§ **Recorded information**
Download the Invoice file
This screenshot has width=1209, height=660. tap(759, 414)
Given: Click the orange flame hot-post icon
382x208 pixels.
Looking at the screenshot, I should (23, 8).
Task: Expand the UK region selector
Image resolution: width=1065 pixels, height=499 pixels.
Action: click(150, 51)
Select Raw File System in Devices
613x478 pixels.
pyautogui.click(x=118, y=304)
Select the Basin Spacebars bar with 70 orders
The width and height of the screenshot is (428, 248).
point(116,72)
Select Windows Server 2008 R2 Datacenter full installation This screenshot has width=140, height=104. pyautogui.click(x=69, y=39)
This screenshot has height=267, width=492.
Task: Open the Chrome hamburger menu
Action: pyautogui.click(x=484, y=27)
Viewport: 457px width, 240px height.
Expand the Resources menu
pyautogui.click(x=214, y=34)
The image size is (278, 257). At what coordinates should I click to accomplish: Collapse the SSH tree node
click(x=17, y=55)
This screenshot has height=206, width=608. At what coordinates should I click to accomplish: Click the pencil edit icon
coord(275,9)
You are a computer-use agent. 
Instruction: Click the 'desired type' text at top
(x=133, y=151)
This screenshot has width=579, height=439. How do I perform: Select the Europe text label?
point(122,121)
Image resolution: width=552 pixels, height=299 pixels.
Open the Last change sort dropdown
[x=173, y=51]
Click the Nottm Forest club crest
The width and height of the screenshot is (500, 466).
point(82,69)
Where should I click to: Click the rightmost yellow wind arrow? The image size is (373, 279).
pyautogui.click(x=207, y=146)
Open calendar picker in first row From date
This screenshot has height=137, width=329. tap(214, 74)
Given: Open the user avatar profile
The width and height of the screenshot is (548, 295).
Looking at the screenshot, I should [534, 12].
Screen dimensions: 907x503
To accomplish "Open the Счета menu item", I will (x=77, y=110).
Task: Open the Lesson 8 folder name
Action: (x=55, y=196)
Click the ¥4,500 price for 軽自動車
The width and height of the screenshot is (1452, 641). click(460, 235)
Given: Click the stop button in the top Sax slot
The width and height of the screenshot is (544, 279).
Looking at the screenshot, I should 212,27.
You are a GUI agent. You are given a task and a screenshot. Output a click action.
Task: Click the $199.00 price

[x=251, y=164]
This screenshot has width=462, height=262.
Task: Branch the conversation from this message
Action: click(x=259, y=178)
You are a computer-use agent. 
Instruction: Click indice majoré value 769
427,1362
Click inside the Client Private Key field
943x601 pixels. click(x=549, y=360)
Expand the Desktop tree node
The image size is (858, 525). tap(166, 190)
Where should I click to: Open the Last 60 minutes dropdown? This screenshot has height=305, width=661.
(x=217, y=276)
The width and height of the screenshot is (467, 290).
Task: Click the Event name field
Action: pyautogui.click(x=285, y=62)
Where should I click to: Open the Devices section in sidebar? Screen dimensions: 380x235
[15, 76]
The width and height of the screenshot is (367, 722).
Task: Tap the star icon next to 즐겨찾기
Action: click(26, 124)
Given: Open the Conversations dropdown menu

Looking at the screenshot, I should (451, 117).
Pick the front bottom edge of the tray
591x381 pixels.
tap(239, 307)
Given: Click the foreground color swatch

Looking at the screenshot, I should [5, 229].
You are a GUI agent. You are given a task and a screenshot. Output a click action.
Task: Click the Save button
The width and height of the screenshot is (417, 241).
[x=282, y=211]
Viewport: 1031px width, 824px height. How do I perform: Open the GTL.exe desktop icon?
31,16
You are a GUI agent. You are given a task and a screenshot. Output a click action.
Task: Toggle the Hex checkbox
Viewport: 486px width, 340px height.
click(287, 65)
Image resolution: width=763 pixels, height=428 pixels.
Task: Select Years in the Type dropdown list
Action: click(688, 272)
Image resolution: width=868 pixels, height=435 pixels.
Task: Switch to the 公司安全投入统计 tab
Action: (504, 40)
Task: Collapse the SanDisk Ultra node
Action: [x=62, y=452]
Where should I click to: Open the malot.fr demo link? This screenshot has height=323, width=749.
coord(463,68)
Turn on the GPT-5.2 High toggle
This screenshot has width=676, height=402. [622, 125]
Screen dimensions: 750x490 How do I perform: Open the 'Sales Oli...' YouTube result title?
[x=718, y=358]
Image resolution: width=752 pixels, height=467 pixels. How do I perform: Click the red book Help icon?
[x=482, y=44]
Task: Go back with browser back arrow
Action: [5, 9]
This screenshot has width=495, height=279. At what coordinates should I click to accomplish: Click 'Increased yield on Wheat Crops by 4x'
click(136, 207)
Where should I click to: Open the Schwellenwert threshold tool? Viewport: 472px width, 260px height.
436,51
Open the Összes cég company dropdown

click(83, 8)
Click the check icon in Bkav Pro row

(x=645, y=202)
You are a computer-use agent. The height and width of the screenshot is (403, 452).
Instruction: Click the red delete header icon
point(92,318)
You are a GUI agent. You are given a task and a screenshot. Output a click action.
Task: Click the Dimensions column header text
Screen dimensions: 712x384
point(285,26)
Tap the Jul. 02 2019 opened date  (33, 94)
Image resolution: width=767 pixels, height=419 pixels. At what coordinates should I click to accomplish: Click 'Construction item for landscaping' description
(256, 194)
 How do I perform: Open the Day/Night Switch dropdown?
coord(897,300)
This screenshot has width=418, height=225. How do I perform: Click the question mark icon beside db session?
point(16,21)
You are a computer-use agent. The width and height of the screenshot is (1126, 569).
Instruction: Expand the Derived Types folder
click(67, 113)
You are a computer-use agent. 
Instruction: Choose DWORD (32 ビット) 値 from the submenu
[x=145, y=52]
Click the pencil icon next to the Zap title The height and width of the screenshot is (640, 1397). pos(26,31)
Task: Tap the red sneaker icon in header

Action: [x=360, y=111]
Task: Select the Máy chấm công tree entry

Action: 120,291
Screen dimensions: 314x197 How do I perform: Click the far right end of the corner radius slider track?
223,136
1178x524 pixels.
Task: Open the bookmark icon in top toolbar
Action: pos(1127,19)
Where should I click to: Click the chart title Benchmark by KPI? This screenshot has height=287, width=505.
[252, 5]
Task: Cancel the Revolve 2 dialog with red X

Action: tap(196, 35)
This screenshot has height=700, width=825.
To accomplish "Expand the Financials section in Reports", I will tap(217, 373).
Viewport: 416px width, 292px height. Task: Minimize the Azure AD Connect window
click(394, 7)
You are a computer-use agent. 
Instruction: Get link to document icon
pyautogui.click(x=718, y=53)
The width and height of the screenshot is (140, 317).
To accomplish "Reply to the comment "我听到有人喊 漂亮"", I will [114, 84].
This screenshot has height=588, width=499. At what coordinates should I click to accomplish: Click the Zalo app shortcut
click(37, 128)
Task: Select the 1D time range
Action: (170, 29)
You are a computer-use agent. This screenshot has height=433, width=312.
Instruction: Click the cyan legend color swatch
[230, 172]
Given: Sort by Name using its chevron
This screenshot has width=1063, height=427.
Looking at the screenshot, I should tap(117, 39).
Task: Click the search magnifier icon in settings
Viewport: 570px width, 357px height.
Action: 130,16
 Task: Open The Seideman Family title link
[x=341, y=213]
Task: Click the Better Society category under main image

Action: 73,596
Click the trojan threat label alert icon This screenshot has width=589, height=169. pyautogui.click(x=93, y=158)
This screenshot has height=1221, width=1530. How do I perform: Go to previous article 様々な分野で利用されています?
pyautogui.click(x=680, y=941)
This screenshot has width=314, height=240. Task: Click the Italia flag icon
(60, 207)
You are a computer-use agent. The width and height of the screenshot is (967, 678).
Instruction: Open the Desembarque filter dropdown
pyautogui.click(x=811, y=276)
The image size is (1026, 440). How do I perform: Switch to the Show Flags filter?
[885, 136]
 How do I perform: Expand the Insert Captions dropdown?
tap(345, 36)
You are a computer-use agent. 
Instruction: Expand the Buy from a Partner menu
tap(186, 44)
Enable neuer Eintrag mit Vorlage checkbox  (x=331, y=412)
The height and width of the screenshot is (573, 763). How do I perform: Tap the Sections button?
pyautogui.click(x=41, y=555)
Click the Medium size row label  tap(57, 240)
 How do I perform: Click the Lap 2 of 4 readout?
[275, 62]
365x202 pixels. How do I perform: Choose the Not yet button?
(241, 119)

§ **Directions for this task**
Output exactly one stretch of the listing: from the line containing "Task: Click the Dimensions column header text" through the line containing "Tap the Jul.", both end lines included.

§ **Output of the exercise**
Task: Click the Dimensions column header text
Screen dimensions: 712x384
point(285,26)
Tap the Jul. 02 2019 opened date  (33, 94)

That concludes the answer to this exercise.